En pleine montée de l’électrique et face à la domination asiatique, Stark prouve qu’un acteur européen peut encore innover et s’imposer. Et si les motos hors Chine et Inde n’étaient finalement pas encore condamnées ?




Le stand Laverda : un voyage dans le temps
Au détour du salon, un petit stand dédié à Laverda attirait les passionnés. Plusieurs modèles anciens, superbement conservés, étaient exposés, offrant un vrai voyage dans le temps. Entre lignes élégantes et moteurs au caractère bien trempé, ces motos incarnent tout le charme des italiennes d’époque. Pour qui commence à s’y intéresser, difficile de ne pas craquer. Même au milieu des nouveautés, elles continuent de captiver les regards.








Les curiosités du salon
Dans la catégorie insolite, commençons par le coup de cœur du salon — du mien en tout cas : la Honda Monkey. Cette petite 125, facilement transportable, m’a immédiatement séduit. Je me suis même demandé si je pourrais l’attacher derrière mon side-car. J’étais sceptique avant de m’y installer, craignant une position de crapaud, mais le gérant du stand m’a invité à l’essayer et mon avis a changé en quelques secondes. On est bien dessus, étonnamment bien. Et surtout, aucun poste de pilotage pour vous boucher la vue : on roule, on regarde, c’est tout.


Autre curiosité : un cycle-car signé Can-Am — oui, un cycle-car en 2026 — répondant au nom évocateur de T-REX, avec un look aussi agressif que son appellation. À l’opposé de cette monstrueuse machine, je vous laisse découvrir la Chinchilla 500, qui devrait ravir les bikers les plus virils avec ses airs de Harley.

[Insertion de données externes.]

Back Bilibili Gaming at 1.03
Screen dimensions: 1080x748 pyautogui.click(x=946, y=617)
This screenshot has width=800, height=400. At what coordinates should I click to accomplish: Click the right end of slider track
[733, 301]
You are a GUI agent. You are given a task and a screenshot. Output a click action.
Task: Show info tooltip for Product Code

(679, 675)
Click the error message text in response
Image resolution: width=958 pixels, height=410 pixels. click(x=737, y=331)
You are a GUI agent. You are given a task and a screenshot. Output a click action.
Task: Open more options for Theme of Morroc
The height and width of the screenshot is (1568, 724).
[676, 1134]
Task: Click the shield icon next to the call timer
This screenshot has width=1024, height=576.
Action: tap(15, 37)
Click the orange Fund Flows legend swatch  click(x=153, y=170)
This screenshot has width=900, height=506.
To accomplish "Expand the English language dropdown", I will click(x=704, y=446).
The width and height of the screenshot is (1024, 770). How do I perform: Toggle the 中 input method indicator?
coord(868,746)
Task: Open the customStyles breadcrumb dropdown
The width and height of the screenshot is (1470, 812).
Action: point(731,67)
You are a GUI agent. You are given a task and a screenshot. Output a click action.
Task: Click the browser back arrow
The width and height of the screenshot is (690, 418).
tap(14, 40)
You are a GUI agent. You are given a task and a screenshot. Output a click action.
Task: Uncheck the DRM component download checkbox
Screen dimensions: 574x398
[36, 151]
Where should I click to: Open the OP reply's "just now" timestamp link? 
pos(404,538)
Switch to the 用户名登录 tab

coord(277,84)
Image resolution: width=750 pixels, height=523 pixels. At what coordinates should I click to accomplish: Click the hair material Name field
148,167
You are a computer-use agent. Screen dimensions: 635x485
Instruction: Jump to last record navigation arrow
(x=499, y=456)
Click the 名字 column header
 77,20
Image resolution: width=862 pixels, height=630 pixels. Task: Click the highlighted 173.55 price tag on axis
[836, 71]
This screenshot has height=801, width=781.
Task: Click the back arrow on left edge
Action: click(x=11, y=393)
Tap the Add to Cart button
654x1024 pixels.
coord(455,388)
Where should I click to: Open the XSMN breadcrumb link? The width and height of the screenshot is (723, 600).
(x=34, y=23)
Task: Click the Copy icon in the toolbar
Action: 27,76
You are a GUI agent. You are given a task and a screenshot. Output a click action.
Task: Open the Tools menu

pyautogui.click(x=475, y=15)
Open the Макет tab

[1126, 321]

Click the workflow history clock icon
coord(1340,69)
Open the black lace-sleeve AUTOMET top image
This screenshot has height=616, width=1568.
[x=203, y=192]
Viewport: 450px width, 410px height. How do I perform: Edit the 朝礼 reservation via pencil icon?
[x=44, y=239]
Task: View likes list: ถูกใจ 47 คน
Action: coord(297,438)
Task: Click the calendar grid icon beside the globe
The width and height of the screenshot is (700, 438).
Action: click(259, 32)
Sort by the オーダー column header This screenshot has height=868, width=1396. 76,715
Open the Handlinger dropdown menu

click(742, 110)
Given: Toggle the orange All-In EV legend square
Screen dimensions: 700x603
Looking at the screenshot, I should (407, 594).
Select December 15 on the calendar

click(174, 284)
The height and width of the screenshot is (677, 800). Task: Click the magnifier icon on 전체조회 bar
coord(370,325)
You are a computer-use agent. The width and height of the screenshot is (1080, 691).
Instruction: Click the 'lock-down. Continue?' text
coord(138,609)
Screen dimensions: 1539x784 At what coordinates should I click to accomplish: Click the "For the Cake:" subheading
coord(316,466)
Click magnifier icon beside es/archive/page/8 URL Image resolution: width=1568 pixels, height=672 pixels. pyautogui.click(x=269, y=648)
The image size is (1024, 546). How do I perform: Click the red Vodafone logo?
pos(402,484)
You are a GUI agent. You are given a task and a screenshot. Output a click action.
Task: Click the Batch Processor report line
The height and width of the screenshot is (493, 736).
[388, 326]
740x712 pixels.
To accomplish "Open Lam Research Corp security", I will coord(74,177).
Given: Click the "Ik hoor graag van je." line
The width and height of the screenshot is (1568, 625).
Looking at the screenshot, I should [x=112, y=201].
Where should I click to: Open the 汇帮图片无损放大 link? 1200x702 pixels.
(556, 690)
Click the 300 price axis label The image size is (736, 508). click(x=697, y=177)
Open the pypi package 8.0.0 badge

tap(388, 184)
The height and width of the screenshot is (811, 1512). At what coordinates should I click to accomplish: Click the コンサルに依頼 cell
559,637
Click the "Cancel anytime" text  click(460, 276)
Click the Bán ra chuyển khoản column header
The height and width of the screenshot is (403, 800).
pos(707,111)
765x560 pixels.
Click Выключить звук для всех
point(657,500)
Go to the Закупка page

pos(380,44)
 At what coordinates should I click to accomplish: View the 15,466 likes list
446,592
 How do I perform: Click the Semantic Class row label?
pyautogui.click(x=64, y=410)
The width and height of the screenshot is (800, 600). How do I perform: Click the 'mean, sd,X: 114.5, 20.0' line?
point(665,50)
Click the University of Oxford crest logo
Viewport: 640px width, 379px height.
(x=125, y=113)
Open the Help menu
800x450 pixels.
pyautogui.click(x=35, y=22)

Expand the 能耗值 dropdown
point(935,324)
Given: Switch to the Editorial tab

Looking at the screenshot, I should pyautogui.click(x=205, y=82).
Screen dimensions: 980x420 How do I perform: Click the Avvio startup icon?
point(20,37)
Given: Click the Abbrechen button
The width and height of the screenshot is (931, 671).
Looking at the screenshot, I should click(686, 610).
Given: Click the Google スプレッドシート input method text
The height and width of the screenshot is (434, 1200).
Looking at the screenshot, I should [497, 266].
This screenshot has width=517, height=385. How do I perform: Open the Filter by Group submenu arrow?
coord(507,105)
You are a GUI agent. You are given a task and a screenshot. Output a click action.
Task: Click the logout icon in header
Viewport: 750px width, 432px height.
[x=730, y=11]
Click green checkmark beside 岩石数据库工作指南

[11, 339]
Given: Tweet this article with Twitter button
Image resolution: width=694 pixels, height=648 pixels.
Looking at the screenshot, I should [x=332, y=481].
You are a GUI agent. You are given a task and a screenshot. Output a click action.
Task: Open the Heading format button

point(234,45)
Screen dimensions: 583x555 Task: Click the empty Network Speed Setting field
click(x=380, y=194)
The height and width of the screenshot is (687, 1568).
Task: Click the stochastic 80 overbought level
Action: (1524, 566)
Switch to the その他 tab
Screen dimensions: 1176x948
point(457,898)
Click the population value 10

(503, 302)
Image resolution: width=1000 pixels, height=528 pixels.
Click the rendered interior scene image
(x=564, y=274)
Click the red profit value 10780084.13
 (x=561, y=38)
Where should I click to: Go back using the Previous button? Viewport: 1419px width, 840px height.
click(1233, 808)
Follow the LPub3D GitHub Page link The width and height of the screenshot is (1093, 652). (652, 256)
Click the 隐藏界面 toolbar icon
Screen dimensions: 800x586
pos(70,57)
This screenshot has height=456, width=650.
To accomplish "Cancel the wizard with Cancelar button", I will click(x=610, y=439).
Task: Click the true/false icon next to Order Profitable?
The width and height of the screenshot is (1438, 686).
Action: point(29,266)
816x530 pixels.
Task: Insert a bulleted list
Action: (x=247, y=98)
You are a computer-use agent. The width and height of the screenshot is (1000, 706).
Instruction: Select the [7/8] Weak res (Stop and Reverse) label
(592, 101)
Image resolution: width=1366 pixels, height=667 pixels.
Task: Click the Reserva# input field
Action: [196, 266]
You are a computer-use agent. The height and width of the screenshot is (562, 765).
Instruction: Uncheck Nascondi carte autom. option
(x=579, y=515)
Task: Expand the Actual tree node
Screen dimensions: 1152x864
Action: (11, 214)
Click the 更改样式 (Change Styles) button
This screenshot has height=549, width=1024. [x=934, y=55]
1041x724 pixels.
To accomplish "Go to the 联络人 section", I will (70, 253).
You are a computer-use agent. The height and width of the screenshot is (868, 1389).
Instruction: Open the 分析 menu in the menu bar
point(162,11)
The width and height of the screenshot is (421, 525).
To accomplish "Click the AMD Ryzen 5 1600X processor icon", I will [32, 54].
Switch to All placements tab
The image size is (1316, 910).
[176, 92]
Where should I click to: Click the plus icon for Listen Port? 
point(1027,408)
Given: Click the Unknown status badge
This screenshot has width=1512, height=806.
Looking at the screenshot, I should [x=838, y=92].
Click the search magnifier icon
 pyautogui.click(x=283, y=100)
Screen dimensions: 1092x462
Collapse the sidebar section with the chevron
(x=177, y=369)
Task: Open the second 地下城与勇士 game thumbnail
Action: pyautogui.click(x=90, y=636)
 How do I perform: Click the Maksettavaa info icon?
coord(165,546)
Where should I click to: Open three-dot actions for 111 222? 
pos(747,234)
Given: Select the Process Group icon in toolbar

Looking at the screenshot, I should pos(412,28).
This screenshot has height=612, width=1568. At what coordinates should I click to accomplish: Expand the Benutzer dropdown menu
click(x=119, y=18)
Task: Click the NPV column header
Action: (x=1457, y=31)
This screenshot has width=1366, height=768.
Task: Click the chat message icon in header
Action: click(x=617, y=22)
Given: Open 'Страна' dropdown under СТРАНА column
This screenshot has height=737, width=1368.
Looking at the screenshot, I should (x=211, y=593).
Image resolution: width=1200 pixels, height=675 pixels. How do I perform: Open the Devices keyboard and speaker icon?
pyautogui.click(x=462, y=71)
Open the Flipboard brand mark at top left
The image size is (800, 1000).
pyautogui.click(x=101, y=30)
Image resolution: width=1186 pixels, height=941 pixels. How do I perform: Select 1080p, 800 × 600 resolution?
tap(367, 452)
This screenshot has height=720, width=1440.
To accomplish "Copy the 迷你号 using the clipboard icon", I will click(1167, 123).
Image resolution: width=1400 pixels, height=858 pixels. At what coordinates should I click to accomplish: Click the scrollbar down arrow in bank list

Enfin, une exposition de choppers personnalisés méritait le détour. Même si l’esthétique ne fait pas l’unanimité, on ne peut qu’être impressionné par le travail réalisé , de vrais artistes de l’acier. Le seul point que je n’ai toujours pas élucidé : le lien entre chopper et abus d’alcool.












Le mot de la fin
Ce salon m’a prouvé une chose : peu importe vos goûts, votre budget ou votre expérience, il y a forcément une moto faite pour vous. Au fil des allées, entre les mastodontes européens et les outsiders chinois, entre les légendes d’hier et les électriques de demain, une évidence s’est imposée : la moto se porte bien, et elle n’a pas fini de se réinventer.